Then, the metabolic states under various carbon source conditions were simulated by constraints-based flux analysis, as previously described (Edwards et al., 2001). The flux
distribution can be determined by solving the following linear programming (LP) problem: To understand the effect of the pgi gene knockout on NADPH regeneration rate for various carbon source conditions, flux-sum analysis was performed as described previously (Kim et al., 2007, Chung & Lee, 2009). The flux-sum of metabolite i, denoted as Φi, was calculated by summing up all the incoming or outgoing fluxes around that metabolite, that is, . The following computational procedure was developed to analyze the effect of pgi gene knockout on NADPH flux-sum. Step 1: Set a lower limit of cell growth at some value . Solve the LP (P1) by Omipalisib maximizing SA production. Step 2: Set a lower limit of SA production at the maximum value obtained in Step 1. Solve the optimization problem which minimizes
the total sum of absolute reaction flux values. Calculate NADPH flux-sum (molNADPH gDCW−1 h−1) from the resulting flux distribution and NADPH flux-sum yield (molNADPH molsugar−1) by dividing the flux-sum by carbon source consumption rate. Step 3: Repeat Step 1 for a range of values, for example, 0.0, 0.05, 0.1, 0.2, 0.3, 0.4, and 0.5 h−1, which http://www.selleckchem.com/products/Romidepsin-FK228.html correspond to biomass yields of 0%, 2.8%, 5.6%, 11.1%, 16.7%, 22.2%, and 27.8% (gbiomass gsugar−1). In Step 2, we applied the flux minimization method (Holzhütter, 2004) to determine the flux distribution pertaining MycoClean Mycoplasma Removal Kit to the minimum metabolic ‘effort’, which can be formulated as nonlinear, that is, . It can be linearized by the mathematical manipulation suggested in the a previous study (Chung & Lee, 2009), resulting in a mixed integer linear programming (MILP) problem.

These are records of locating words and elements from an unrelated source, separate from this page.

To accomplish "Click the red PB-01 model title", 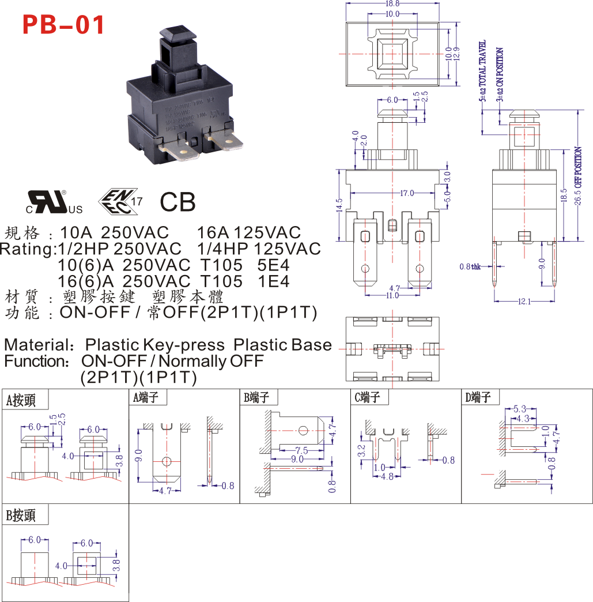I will pos(63,25).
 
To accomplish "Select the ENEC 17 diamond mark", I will pos(119,200).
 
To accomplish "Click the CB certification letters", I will pos(177,202).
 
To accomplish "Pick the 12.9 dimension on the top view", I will pos(456,55).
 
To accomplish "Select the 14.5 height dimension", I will pos(339,204).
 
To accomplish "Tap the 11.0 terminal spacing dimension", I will pos(392,295).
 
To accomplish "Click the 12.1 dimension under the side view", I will pos(524,302).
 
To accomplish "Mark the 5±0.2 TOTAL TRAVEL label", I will pos(483,70).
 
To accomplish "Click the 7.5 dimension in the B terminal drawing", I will pos(301,450).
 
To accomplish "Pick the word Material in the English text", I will pos(36,345).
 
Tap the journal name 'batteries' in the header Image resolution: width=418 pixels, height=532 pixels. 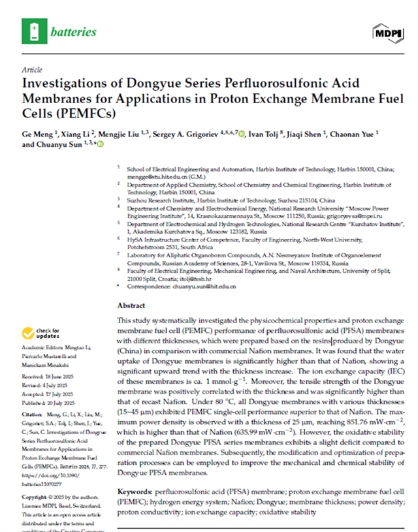pos(73,31)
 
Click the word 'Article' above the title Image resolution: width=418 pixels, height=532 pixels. pos(32,69)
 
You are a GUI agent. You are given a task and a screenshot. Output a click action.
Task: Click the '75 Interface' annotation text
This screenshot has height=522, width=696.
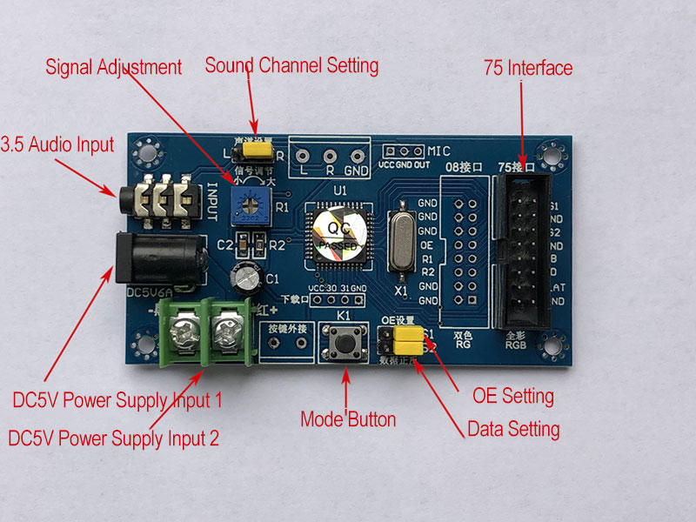[x=528, y=68]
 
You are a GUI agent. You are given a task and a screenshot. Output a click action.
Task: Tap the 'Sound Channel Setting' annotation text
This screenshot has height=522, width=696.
[x=291, y=65]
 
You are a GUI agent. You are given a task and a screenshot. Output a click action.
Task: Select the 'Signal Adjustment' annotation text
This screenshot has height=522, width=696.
[x=113, y=67]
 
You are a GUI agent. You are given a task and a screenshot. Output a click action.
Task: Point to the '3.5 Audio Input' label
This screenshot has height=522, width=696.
[x=57, y=144]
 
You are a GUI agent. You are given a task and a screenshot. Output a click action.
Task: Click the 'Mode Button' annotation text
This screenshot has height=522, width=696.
[x=348, y=419]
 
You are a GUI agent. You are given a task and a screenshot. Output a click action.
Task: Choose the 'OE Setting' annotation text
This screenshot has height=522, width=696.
[x=512, y=397]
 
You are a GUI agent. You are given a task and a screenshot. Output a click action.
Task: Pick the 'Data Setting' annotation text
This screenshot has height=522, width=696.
[x=513, y=429]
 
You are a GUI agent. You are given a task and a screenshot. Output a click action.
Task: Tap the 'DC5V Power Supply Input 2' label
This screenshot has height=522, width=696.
[x=113, y=438]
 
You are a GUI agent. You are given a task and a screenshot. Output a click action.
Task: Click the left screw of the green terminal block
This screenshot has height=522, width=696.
[x=186, y=331]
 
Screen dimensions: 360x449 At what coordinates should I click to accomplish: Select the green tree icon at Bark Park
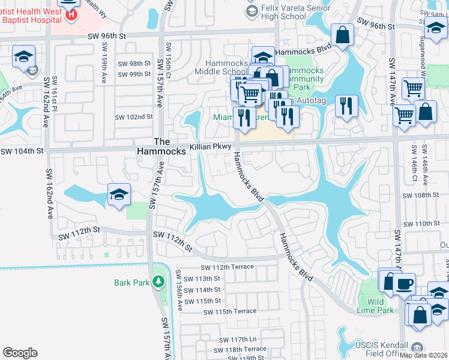(158, 281)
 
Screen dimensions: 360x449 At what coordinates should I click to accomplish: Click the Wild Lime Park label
(380, 306)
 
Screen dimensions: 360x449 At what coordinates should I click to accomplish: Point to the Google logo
(20, 353)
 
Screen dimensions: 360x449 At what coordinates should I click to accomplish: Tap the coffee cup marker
(404, 282)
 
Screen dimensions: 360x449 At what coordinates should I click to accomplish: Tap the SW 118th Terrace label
(239, 349)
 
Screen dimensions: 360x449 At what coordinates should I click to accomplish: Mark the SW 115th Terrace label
(230, 311)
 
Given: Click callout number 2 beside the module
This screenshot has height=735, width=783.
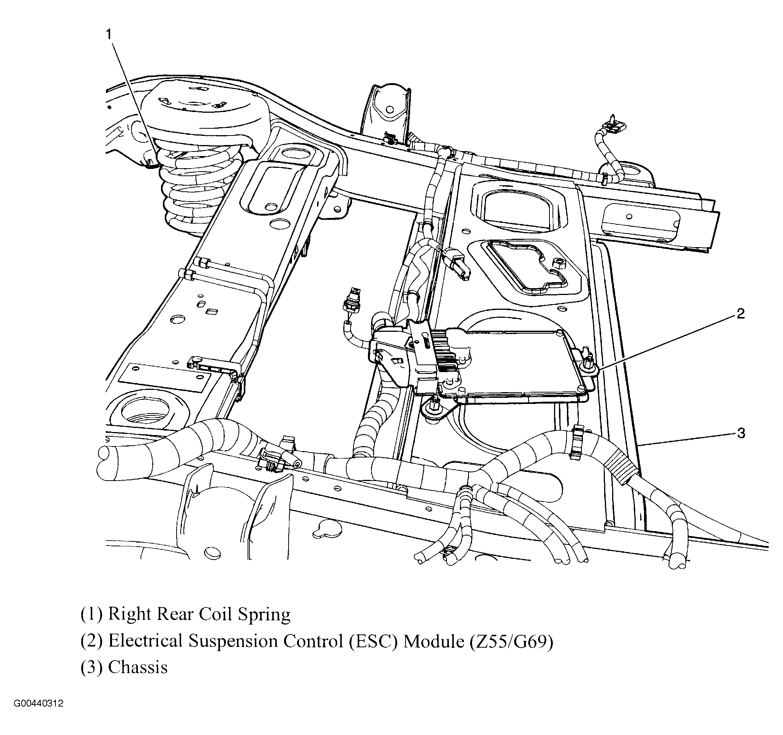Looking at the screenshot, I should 740,313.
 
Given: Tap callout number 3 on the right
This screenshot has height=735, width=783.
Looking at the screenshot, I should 741,433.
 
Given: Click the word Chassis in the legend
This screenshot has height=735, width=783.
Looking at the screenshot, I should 138,668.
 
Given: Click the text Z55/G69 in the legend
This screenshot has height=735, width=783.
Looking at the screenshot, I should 511,641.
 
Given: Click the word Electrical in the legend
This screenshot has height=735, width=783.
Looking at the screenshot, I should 144,641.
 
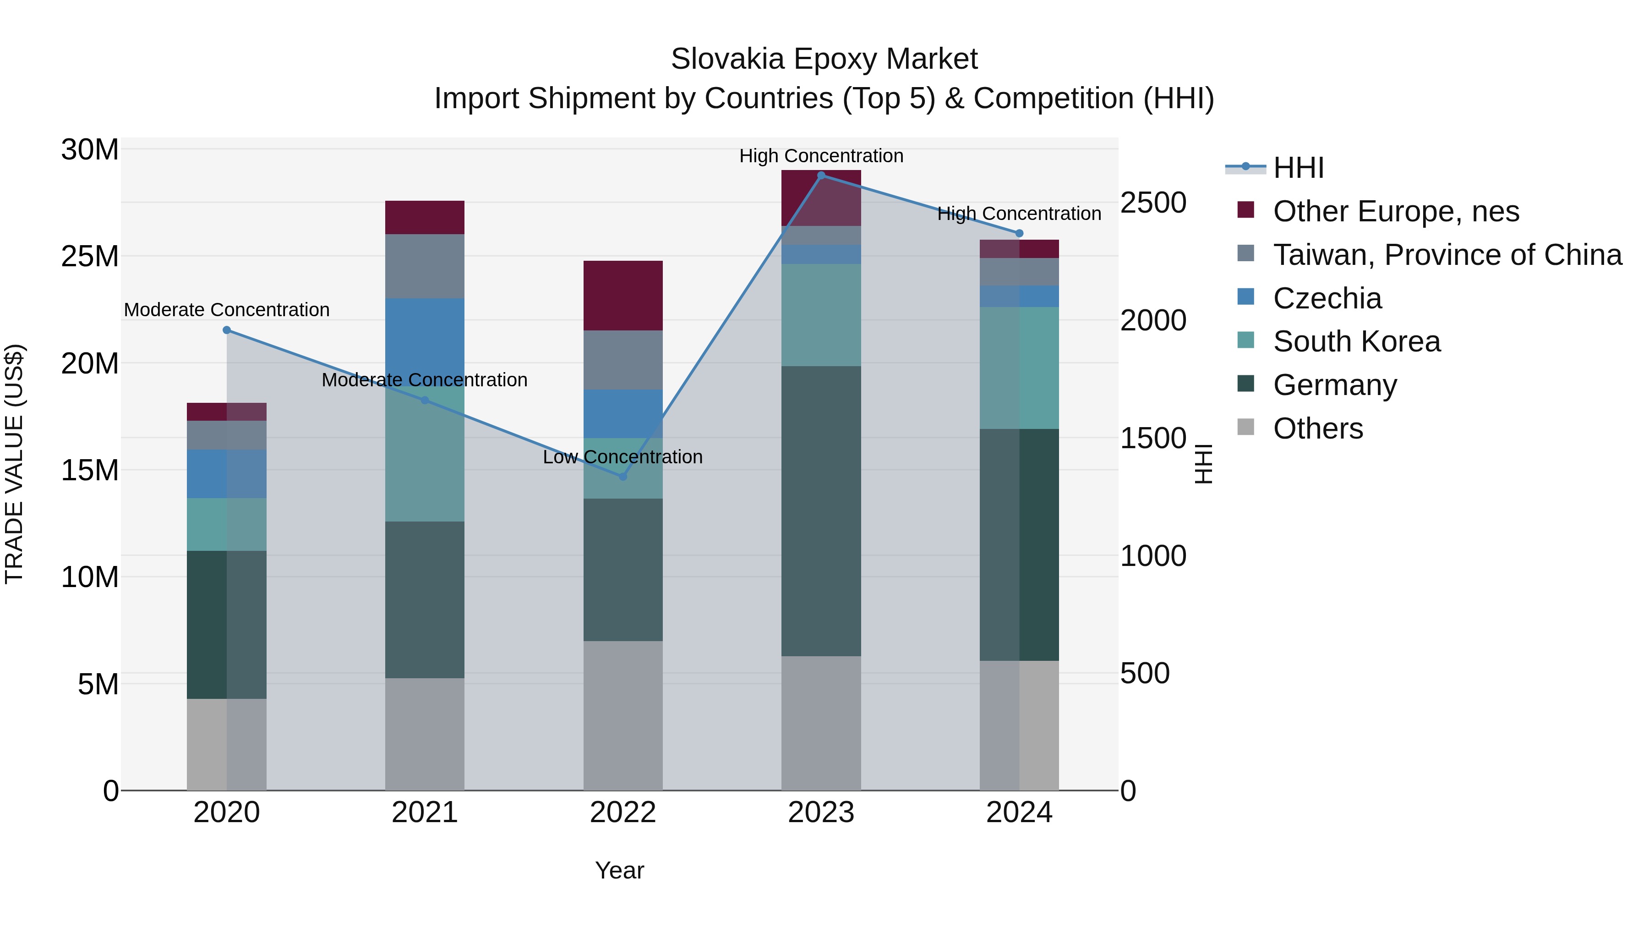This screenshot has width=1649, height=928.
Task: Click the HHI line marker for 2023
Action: (x=821, y=175)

The LP and MILP problems were solved using the MetaFluxNet program (Lee et al., 2003) and the General Algebraic Modeling System, respectively. Comparative batch cultures of E. coli KPM SA1/pKPM-SA1 and pgi gene-deleted E. coli KPM SA1/pKPM-SA1 were performed with various carbon source combinations (glucose, fructose, and glucose/fructose mixture) (Fig. 2). As previously reported (Fraenkel & Levisohn, 1967; Canonaco et al., 2001), the pgi− mutant in single-sugar glucose fermentation showed significantly reduced cell growth (μmax = 0.112 ± 0.003 h−1) and carbon uptake rates (qS = 0.104 ± 0.03 gglucose gDCW−1 h−1) in exponential growth phase compared with the pgi+ strain (μmax = 0.195 ± 0.009 h−1 and qS = 0.418 ± 0.06 gglucose gDCW−1 h−1), while the rates were unaffected for the pgi− mutant grown on fructose. In addition, 30% increase and 77% decrease in SA production were observed for the pgi− mutant on fructose and glucose, respectively, compared with the pgi+ strain (Table 1).